* _EXERCISE INSTRUCTIONS_
Set down exactly, from the records below, the line with "This screenshot has width=720, height=960." through the line with "Task: Select the OmiseGO balance entry", and nothing else.

== WORKING DATA

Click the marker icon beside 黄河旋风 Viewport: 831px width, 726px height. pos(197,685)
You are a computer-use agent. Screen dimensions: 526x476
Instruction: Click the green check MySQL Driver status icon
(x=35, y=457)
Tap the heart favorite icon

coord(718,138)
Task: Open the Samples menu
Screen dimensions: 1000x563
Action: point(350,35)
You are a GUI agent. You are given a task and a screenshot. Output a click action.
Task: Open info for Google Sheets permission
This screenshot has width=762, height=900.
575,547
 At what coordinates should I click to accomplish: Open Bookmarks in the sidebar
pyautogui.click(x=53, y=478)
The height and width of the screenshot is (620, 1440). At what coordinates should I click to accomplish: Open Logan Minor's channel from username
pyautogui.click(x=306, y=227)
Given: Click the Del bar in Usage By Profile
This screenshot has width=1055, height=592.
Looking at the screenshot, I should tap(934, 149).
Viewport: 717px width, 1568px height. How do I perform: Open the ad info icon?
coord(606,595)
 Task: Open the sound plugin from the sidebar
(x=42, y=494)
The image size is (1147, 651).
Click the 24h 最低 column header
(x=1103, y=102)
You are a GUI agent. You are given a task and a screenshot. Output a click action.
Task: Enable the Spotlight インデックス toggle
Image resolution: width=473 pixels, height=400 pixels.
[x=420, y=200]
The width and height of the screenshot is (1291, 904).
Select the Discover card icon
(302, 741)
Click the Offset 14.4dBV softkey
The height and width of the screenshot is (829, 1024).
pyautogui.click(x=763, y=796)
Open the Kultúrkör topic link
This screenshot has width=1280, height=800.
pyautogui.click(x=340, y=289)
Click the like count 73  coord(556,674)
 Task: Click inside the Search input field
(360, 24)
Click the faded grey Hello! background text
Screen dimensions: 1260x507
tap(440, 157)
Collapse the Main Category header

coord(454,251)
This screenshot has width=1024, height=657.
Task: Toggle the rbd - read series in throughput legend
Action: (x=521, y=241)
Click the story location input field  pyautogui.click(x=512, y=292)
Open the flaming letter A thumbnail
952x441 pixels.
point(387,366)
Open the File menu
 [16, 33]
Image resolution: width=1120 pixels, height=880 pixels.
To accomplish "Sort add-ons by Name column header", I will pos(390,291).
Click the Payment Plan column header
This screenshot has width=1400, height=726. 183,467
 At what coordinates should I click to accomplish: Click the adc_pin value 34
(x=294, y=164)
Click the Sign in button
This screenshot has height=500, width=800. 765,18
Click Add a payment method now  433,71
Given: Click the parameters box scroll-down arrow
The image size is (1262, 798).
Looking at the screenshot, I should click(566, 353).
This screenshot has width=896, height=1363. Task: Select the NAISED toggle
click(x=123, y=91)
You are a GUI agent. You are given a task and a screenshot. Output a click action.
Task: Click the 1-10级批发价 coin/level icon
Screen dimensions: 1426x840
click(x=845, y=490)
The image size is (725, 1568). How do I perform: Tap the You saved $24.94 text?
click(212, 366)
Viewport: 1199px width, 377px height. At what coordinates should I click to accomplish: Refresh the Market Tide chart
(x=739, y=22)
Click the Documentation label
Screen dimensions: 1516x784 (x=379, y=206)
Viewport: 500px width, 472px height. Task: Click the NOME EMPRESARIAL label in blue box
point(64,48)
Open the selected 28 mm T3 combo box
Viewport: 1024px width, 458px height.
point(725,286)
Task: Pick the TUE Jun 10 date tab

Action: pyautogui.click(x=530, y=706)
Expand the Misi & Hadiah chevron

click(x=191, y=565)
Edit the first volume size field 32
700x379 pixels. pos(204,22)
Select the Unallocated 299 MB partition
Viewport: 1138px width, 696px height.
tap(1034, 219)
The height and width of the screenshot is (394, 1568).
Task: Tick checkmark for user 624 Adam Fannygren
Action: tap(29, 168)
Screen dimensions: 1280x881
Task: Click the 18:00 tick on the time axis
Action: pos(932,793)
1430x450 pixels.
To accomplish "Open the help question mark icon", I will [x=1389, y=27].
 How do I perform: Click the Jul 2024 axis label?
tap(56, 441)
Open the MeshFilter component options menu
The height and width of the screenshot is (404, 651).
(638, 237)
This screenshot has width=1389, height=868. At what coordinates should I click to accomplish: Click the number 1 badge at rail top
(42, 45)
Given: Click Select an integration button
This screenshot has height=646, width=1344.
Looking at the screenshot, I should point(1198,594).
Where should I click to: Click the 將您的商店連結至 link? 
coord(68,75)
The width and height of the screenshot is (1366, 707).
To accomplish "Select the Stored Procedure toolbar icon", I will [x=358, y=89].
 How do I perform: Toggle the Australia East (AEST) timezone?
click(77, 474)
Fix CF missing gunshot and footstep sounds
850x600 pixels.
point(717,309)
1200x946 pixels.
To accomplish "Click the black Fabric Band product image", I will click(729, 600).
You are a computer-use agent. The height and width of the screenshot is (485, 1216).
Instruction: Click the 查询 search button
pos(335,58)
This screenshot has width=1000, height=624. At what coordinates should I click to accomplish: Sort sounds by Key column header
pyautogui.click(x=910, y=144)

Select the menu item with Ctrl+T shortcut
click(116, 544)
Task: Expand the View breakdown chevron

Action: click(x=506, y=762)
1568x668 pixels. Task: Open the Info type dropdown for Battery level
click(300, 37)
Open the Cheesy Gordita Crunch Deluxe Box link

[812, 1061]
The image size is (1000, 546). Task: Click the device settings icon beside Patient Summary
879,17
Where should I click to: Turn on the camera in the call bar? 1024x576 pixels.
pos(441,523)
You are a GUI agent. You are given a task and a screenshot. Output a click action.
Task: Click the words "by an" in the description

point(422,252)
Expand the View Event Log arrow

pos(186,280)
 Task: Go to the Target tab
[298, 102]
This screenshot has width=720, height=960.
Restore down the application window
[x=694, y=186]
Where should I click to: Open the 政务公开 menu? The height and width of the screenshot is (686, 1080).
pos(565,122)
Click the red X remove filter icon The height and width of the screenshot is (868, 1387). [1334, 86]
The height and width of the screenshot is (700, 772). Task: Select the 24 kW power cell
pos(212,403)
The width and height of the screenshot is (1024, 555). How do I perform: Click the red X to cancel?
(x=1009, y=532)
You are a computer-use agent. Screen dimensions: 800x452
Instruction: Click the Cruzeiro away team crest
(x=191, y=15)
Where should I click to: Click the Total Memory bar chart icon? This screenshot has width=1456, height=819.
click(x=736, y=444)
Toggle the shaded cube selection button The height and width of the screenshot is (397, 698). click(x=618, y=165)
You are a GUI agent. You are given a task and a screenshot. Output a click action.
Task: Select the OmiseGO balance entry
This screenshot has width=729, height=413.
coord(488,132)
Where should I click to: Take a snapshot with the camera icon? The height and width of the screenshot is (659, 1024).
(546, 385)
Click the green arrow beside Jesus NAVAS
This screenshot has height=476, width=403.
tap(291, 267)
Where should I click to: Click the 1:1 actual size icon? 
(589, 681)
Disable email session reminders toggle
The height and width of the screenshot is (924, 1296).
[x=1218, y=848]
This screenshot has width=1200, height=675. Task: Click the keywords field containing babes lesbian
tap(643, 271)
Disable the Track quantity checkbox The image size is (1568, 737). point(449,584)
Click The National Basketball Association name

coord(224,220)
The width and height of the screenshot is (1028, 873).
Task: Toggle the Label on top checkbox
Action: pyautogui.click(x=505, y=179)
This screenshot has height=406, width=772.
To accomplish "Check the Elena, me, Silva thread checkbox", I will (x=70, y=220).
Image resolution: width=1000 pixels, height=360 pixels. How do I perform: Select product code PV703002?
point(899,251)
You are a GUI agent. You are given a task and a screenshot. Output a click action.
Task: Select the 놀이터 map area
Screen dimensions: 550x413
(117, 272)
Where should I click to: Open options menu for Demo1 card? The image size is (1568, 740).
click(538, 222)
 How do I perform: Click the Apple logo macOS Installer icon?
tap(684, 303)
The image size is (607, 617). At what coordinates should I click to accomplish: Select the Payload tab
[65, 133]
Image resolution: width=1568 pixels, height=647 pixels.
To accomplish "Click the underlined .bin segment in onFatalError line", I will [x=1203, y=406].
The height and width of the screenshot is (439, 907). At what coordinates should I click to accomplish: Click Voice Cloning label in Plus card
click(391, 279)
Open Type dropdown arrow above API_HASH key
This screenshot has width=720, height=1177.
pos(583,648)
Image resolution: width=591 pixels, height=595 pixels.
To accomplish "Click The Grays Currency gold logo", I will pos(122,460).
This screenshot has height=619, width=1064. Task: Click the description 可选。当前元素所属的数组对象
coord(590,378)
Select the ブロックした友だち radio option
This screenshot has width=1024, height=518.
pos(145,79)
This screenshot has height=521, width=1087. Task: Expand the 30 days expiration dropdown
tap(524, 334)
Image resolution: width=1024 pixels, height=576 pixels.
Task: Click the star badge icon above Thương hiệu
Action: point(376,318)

====

* _EXERCISE OUTPUT_
This screenshot has width=720, height=960.
Restore down the application window
[x=694, y=186]
Where should I click to: Open the 政务公开 menu? The height and width of the screenshot is (686, 1080).
pos(565,122)
Click the red X remove filter icon The height and width of the screenshot is (868, 1387). [1334, 86]
The height and width of the screenshot is (700, 772). Task: Select the 24 kW power cell
pos(212,403)
The width and height of the screenshot is (1024, 555). How do I perform: Click the red X to cancel?
(x=1009, y=532)
You are a computer-use agent. Screen dimensions: 800x452
Instruction: Click the Cruzeiro away team crest
(x=191, y=15)
Where should I click to: Click the Total Memory bar chart icon? This screenshot has width=1456, height=819.
click(x=736, y=444)
Toggle the shaded cube selection button The height and width of the screenshot is (397, 698). click(x=618, y=165)
You are a GUI agent. You are given a task and a screenshot. Output a click action.
Task: Select the OmiseGO balance entry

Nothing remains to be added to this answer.